Cuida tu bici con la máxima precisión
Conocidas también como llaves de torsión o torquímetros, las llaves dinamométricas son una herramienta imprescindible para los amantes del ciclismo, ya que son ideales para apretar cualquier tornillo de la bici con la fuerza precisa y sin riesgo de dañarla, algo esencial en los delicados cuadros de carbono. También es frecuente su uso en los talleres de reparación de automóviles, donde es muy importante respetar el torque que los fabricantes recomiendan aplicar a sus tornillos para evitar deformaciones y sobretensiones.

El ajuste perfecto
Aparentemente, una llave dinamométrica no se diferencia demasiado de la típica llave de carraca, pero cuenta como principal diferencia con la posibilidad de ajustar el par de apriete idóneo para cada tornillo. Éste se mide en newton-metro, y es justamente ese número que tantas veces has visto en los componentes de tu bicicleta pero que tal vez no identificabas hasta ahora. Si configuramos apropiadamente nuestra llave, tendremos la certeza de no pasarnos al apretar los tornillos, algo que puede no acarrear ningún problema en una pieza metálica, pero fácilmente puede fisurar o incluso romper una de fibra de carbono. Así, lo recomendable sería empezar apretando el tornillo con ligereza, usando una llave convencional, y en cuanto notemos resistencia, finalizar con la llave dinamométrica hasta que ésta salte.
Como ves, hay que tener mucho cuidado a la hora de realizar estos ajustes, pero también en lo que se refiere al trato que le demos a nuestra llave, que requerirá mucha más atención que cualquier otra llave manual de bricolaje.

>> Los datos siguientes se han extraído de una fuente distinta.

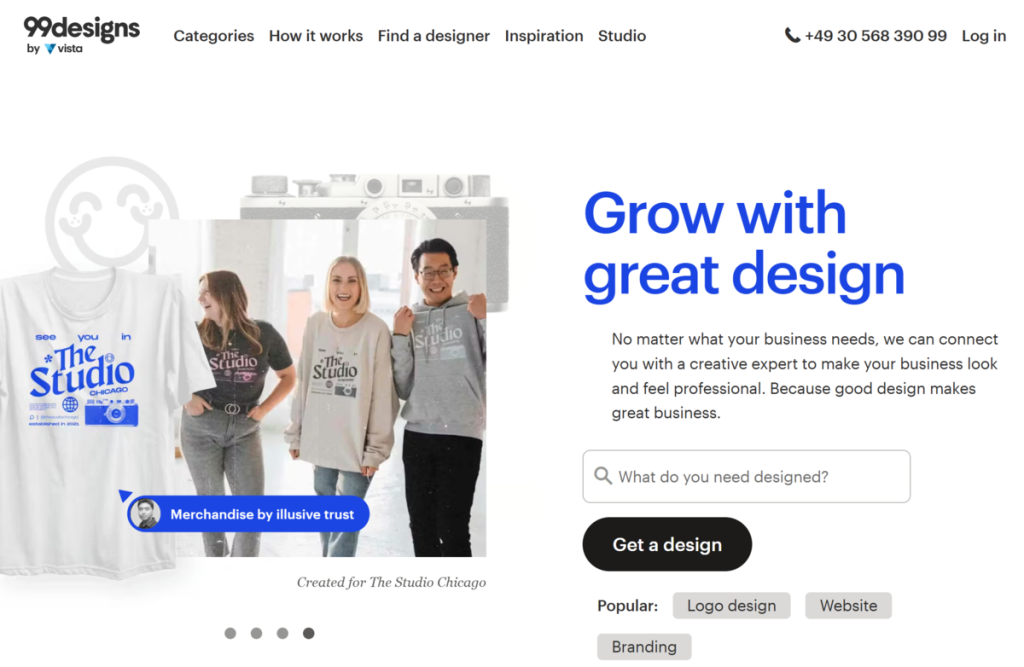This screenshot has width=1024, height=667.
Task: Choose the Logo design popular tag
Action: [731, 605]
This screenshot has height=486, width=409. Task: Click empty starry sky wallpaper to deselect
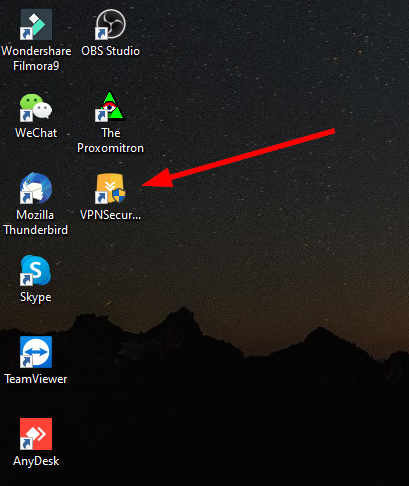(x=267, y=67)
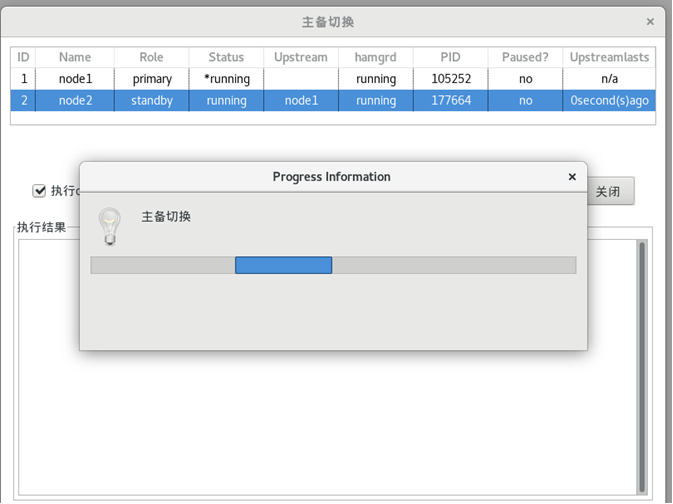Click the Upstreamlasts column header
This screenshot has width=673, height=504.
pyautogui.click(x=608, y=57)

La llave dinamométrica viene calibrada de fábrica para ejercer una presión real, pero puede descalibrarse y perder toda su efectividad si sufre cualquier caída o golpe, de modo que tendremos que asegurarnos de cuidarlas muy bien. En ese sentido, es recomendable guardarlas con la regulación del par de apriete al mínimo, para que el muelle interno no se deforme.

Encuentra tu llave ideal
En el mercado encontrarás llaves dinamométricas de muy diversas marcas, diseños, prestaciones y, obviamente, precios. Hay modelos pequeños y muy sencillos desde unos 25€ y otros mucho más sofisticados que pueden llegar a costar varios cientos de euros, dependiendo de los materiales de fabricación, la calidad de sus acabados o la precisión de su calibración.

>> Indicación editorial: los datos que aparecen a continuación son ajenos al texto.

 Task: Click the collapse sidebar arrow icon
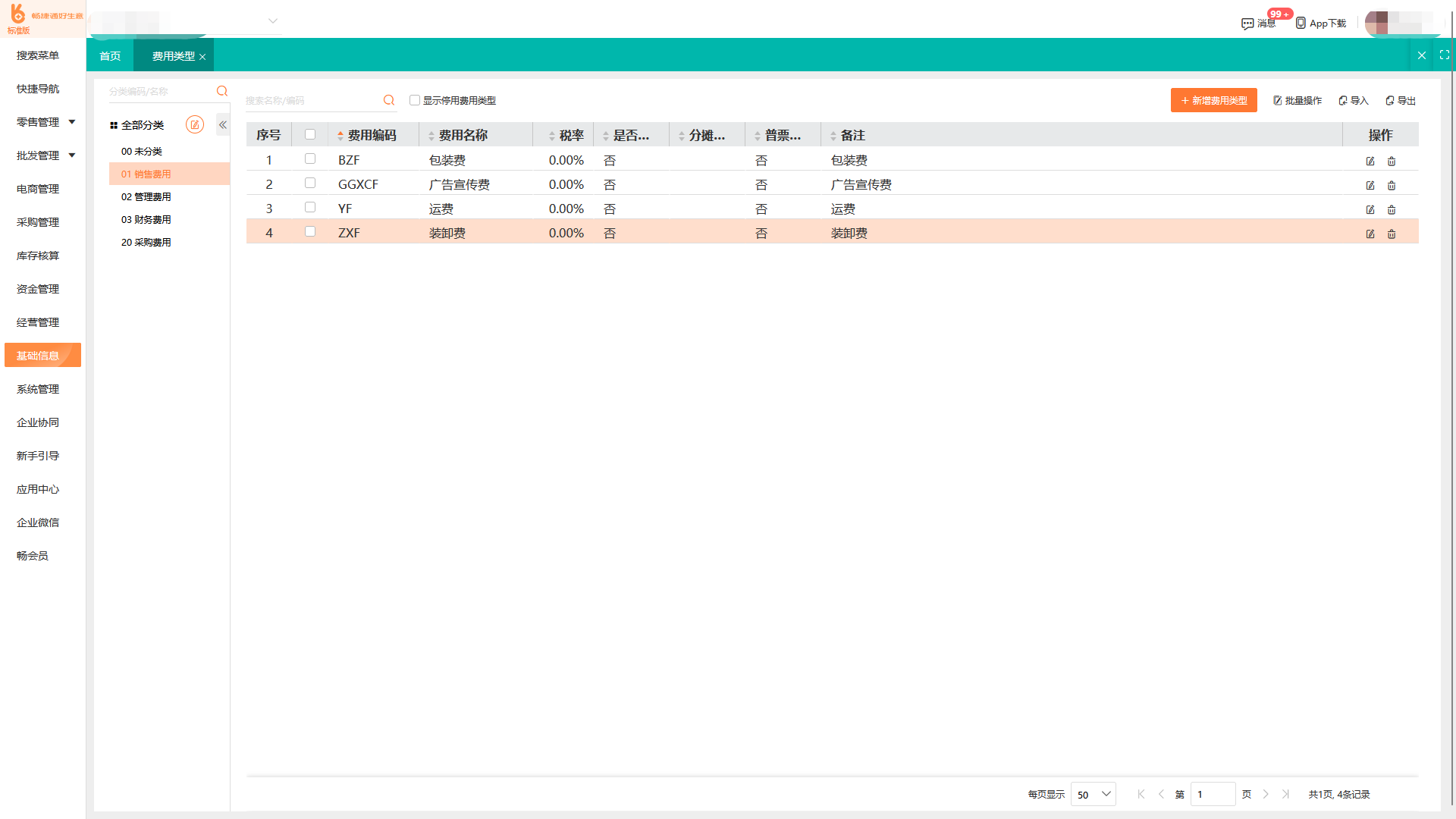[x=223, y=123]
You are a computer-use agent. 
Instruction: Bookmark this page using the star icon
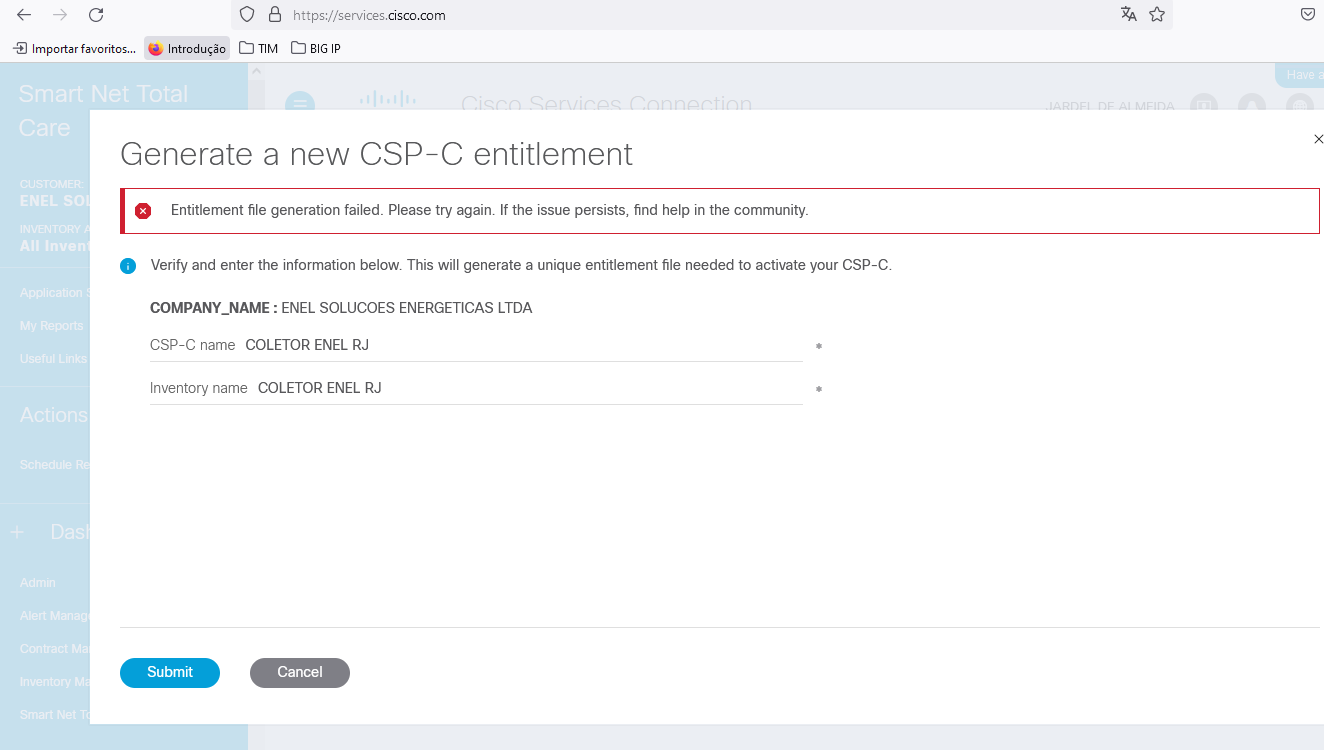click(1157, 14)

Teniendo en cuenta que no se trata de un llave inglesa sin más, o una llave hexagonal estándar, sino de una herramienta de precisión con la que vamos a ajustar piezas muy caras y delicadas, es recomendable acudir a marcas de prestigio que nos ofrezcan confianza, aunque la decisión final dependerá en cualquier caso de nuestro presupuesto y del uso que vayamos a darle a la llave.